Выпишите из записей каждую строку, в которой встречается слово «dialog», с учетом регистра букв.
============
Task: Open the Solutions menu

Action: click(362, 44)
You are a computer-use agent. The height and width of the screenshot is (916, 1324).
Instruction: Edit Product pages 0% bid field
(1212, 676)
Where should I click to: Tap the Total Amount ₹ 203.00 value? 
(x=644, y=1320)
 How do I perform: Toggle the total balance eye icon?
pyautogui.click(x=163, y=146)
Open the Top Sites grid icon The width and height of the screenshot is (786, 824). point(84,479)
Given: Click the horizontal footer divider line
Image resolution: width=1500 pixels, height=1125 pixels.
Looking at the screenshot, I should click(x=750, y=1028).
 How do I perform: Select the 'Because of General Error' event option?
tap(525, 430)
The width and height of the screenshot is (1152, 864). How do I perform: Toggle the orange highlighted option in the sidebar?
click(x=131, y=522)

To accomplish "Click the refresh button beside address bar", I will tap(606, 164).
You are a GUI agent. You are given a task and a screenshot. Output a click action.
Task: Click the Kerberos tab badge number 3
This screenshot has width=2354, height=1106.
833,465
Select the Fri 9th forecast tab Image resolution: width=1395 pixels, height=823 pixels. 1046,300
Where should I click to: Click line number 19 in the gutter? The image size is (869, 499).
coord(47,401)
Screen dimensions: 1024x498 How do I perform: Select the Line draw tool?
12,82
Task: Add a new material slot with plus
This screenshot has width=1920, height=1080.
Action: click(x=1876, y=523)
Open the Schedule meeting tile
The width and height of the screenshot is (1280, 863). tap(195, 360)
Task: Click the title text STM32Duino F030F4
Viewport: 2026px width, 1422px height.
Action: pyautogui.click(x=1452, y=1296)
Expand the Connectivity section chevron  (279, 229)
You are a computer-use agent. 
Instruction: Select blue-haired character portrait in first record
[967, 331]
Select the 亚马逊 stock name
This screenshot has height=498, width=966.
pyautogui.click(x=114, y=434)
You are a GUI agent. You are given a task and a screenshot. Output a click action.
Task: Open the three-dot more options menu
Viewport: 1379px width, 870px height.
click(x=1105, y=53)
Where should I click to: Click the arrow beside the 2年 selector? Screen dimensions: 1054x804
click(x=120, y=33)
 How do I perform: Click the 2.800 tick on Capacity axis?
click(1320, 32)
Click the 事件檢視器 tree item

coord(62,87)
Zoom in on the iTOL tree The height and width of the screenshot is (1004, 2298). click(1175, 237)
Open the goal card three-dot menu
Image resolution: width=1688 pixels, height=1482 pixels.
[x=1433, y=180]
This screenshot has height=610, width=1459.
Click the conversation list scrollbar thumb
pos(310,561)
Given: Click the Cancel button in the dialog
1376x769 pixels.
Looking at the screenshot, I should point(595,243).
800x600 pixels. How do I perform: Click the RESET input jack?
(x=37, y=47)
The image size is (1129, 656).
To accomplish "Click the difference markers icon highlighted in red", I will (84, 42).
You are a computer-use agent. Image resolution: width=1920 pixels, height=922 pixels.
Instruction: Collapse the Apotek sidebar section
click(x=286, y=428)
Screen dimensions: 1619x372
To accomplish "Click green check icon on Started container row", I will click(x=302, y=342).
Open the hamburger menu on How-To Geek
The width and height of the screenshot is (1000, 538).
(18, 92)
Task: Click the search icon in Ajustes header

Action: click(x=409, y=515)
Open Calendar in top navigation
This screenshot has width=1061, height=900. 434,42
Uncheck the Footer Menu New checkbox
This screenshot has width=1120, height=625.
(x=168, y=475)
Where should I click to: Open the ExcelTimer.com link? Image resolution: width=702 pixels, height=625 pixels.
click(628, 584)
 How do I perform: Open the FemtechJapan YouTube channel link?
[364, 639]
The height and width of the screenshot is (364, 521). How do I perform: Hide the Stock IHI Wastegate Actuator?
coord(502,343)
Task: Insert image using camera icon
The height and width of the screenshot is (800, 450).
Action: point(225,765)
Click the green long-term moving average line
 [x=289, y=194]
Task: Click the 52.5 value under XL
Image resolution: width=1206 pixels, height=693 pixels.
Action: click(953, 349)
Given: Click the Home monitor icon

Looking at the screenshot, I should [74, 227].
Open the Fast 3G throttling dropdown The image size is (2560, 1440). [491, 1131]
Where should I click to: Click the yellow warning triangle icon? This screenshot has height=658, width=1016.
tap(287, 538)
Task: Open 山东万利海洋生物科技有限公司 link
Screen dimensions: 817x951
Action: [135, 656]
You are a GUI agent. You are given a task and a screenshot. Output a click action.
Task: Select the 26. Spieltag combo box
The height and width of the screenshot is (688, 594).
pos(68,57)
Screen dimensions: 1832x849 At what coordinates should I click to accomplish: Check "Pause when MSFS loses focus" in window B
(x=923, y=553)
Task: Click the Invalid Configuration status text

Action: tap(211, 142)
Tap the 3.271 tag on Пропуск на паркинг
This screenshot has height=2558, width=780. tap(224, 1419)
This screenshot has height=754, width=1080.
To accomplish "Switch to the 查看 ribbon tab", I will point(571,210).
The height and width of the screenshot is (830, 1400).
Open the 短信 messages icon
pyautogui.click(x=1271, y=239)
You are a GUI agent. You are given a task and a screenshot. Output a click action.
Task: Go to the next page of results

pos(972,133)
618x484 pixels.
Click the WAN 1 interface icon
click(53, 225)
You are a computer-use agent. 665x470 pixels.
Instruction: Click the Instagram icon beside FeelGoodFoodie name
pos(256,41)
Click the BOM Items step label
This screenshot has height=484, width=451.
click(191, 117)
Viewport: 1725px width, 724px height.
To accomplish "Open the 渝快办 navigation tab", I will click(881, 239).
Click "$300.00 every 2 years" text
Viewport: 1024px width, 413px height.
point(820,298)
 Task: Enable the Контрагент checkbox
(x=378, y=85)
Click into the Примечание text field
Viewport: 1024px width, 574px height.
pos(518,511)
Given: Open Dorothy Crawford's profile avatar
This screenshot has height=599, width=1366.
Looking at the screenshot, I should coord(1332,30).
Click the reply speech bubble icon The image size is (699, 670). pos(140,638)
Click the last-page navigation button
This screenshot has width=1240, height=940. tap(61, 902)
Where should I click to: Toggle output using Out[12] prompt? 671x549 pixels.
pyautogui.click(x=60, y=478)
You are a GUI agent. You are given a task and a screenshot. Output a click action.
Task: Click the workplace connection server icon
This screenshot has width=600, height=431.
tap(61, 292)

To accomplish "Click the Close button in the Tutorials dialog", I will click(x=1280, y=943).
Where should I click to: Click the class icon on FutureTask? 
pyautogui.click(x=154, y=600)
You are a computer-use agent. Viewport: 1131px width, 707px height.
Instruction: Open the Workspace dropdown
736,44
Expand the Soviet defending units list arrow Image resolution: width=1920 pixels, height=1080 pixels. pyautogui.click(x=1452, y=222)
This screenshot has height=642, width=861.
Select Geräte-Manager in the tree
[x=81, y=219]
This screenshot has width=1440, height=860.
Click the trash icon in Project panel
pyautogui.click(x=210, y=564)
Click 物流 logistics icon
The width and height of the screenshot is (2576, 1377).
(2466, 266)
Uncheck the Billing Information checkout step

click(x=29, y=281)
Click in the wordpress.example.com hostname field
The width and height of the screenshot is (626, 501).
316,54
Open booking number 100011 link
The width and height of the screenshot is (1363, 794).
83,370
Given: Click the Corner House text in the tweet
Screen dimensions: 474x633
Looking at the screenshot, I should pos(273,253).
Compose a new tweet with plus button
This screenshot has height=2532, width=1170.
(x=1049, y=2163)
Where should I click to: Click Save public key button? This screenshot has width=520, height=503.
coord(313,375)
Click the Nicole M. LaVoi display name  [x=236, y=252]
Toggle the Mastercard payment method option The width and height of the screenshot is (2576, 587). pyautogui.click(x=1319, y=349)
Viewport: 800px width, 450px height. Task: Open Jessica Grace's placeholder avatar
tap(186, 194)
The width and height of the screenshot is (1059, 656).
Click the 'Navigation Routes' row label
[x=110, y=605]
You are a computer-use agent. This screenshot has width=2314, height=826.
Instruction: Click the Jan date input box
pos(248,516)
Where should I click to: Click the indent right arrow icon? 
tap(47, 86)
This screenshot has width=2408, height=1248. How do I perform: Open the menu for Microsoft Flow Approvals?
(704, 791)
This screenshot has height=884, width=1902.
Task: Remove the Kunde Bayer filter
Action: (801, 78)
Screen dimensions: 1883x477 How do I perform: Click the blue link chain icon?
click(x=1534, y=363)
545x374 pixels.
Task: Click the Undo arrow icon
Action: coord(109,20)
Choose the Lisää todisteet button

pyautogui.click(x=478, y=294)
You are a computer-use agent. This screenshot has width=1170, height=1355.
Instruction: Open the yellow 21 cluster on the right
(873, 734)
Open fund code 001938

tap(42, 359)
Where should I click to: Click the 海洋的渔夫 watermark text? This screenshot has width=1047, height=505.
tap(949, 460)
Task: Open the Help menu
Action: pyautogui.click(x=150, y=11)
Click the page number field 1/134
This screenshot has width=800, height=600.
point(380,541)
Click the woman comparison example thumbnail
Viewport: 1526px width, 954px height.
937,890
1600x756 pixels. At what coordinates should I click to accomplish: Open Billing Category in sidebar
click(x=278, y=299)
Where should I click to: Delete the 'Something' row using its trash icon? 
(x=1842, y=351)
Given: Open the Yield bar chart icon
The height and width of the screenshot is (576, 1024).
============
**Выполненное задание**
Given: Click the Cancel button in the dialog
To accomplish "Click the Close button in the Tutorials dialog", I will click(x=1280, y=943).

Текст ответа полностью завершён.